Exercise description
Each of the lines below must be retyped character for character.

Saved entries
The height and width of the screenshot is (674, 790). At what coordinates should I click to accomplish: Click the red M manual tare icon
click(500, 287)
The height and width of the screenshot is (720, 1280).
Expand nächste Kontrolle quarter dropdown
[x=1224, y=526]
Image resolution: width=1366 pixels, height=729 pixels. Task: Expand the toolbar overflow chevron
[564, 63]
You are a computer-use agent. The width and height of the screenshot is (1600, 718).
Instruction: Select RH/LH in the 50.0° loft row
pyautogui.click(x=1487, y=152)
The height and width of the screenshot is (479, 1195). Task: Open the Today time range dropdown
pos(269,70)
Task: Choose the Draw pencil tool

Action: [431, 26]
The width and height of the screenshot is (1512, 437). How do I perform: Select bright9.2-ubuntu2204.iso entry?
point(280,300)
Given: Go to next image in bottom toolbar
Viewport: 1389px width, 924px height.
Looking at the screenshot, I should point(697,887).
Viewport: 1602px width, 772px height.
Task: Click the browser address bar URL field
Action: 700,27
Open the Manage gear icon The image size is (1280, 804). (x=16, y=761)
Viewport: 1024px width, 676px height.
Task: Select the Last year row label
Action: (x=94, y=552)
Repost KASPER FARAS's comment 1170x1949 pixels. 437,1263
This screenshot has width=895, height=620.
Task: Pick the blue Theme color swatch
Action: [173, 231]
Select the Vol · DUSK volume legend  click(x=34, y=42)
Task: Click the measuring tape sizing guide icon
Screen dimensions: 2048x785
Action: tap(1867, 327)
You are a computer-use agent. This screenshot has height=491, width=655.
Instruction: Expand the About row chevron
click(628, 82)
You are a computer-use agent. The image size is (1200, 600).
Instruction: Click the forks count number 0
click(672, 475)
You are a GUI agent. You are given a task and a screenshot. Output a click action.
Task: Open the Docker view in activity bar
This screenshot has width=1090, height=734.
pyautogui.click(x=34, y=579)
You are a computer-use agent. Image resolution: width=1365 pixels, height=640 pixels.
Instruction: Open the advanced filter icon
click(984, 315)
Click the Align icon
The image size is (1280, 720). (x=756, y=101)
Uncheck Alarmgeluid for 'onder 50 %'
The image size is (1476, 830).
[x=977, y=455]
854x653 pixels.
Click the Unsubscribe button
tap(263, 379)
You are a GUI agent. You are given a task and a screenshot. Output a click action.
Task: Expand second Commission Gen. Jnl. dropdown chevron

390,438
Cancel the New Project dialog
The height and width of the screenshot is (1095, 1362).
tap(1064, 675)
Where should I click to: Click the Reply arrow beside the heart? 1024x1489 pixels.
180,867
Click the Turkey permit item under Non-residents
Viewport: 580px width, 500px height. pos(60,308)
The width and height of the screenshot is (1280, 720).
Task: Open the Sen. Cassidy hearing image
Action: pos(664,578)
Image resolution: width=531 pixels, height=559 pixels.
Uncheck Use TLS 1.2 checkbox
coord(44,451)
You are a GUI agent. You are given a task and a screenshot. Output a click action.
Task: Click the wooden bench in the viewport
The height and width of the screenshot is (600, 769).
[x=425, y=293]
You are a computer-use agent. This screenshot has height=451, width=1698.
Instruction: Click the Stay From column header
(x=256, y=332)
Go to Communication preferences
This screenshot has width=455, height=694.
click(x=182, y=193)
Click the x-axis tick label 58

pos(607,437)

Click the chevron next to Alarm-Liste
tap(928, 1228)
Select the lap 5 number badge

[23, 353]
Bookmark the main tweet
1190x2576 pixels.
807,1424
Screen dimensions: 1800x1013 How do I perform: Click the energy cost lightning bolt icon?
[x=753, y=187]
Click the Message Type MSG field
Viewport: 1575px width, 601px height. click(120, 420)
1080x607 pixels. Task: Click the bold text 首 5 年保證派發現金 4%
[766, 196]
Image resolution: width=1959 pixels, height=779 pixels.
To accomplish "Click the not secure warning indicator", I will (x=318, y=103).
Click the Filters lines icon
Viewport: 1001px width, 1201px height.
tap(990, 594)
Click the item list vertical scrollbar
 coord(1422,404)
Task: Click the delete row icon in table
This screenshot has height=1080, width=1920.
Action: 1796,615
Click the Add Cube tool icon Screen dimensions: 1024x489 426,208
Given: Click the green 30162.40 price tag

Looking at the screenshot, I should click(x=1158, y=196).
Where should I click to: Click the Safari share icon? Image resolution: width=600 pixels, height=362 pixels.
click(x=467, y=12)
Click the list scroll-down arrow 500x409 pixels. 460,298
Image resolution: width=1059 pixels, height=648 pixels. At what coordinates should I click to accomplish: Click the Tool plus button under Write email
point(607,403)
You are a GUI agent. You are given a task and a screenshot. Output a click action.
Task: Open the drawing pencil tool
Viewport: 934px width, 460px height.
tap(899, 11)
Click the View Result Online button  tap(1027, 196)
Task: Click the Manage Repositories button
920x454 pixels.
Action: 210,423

Answer section
The height and width of the screenshot is (674, 790). At what coordinates should I click to accomplish: Click the red M manual tare icon
click(500, 287)
The height and width of the screenshot is (720, 1280).
Expand nächste Kontrolle quarter dropdown
[x=1224, y=526]
Image resolution: width=1366 pixels, height=729 pixels. Task: Expand the toolbar overflow chevron
[564, 63]
You are a computer-use agent. The width and height of the screenshot is (1600, 718).
Instruction: Select RH/LH in the 50.0° loft row
pyautogui.click(x=1487, y=152)
The height and width of the screenshot is (479, 1195). Task: Open the Today time range dropdown
pos(269,70)
Task: Choose the Draw pencil tool

Action: [431, 26]
The width and height of the screenshot is (1512, 437). How do I perform: Select bright9.2-ubuntu2204.iso entry?
point(280,300)
Given: Go to next image in bottom toolbar
Viewport: 1389px width, 924px height.
Looking at the screenshot, I should point(697,887).
Viewport: 1602px width, 772px height.
Task: Click the browser address bar URL field
Action: 700,27
Open the Manage gear icon The image size is (1280, 804). (x=16, y=761)
Viewport: 1024px width, 676px height.
Task: Select the Last year row label
Action: (x=94, y=552)
Repost KASPER FARAS's comment 1170x1949 pixels. 437,1263
This screenshot has width=895, height=620.
Task: Pick the blue Theme color swatch
Action: [173, 231]
Select the Vol · DUSK volume legend  click(x=34, y=42)
Task: Click the measuring tape sizing guide icon
Screen dimensions: 2048x785
Action: tap(1867, 327)
You are a computer-use agent. This screenshot has height=491, width=655.
Instruction: Expand the About row chevron
click(628, 82)
You are a computer-use agent. The image size is (1200, 600).
Instruction: Click the forks count number 0
click(672, 475)
You are a GUI agent. You are given a task and a screenshot. Output a click action.
Task: Open the Docker view in activity bar
This screenshot has width=1090, height=734.
pyautogui.click(x=34, y=579)
You are a computer-use agent. Image resolution: width=1365 pixels, height=640 pixels.
Instruction: Open the advanced filter icon
click(984, 315)
Click the Align icon
The image size is (1280, 720). (x=756, y=101)
Uncheck Alarmgeluid for 'onder 50 %'
The image size is (1476, 830).
[x=977, y=455]
854x653 pixels.
Click the Unsubscribe button
tap(263, 379)
You are a GUI agent. You are given a task and a screenshot. Output a click action.
Task: Expand second Commission Gen. Jnl. dropdown chevron

390,438
Cancel the New Project dialog
The height and width of the screenshot is (1095, 1362).
tap(1064, 675)
Where should I click to: Click the Reply arrow beside the heart? 1024x1489 pixels.
180,867
Click the Turkey permit item under Non-residents
Viewport: 580px width, 500px height. pos(60,308)
The width and height of the screenshot is (1280, 720).
Task: Open the Sen. Cassidy hearing image
Action: pos(664,578)
Image resolution: width=531 pixels, height=559 pixels.
Uncheck Use TLS 1.2 checkbox
coord(44,451)
You are a GUI agent. You are given a task and a screenshot. Output a click action.
Task: Click the wooden bench in the viewport
The height and width of the screenshot is (600, 769).
[x=425, y=293]
You are a computer-use agent. This screenshot has height=451, width=1698.
Instruction: Click the Stay From column header
(x=256, y=332)
Go to Communication preferences
This screenshot has width=455, height=694.
click(x=182, y=193)
Click the x-axis tick label 58

pos(607,437)

Click the chevron next to Alarm-Liste
tap(928, 1228)
Select the lap 5 number badge

[23, 353]
Bookmark the main tweet
1190x2576 pixels.
807,1424
Screen dimensions: 1800x1013 How do I perform: Click the energy cost lightning bolt icon?
[x=753, y=187]
Click the Message Type MSG field
Viewport: 1575px width, 601px height. click(120, 420)
1080x607 pixels. Task: Click the bold text 首 5 年保證派發現金 4%
[766, 196]
Image resolution: width=1959 pixels, height=779 pixels.
To accomplish "Click the not secure warning indicator", I will (x=318, y=103).
Click the Filters lines icon
Viewport: 1001px width, 1201px height.
tap(990, 594)
Click the item list vertical scrollbar
 coord(1422,404)
Task: Click the delete row icon in table
This screenshot has height=1080, width=1920.
Action: 1796,615
Click the Add Cube tool icon Screen dimensions: 1024x489 426,208
Given: Click the green 30162.40 price tag

Looking at the screenshot, I should click(x=1158, y=196).
Where should I click to: Click the Safari share icon? Image resolution: width=600 pixels, height=362 pixels.
click(x=467, y=12)
Click the list scroll-down arrow 500x409 pixels. 460,298
Image resolution: width=1059 pixels, height=648 pixels. At what coordinates should I click to accomplish: Click the Tool plus button under Write email
point(607,403)
You are a GUI agent. You are given a task and a screenshot. Output a click action.
Task: Open the drawing pencil tool
Viewport: 934px width, 460px height.
tap(899, 11)
Click the View Result Online button  tap(1027, 196)
Task: Click the Manage Repositories button
920x454 pixels.
Action: 210,423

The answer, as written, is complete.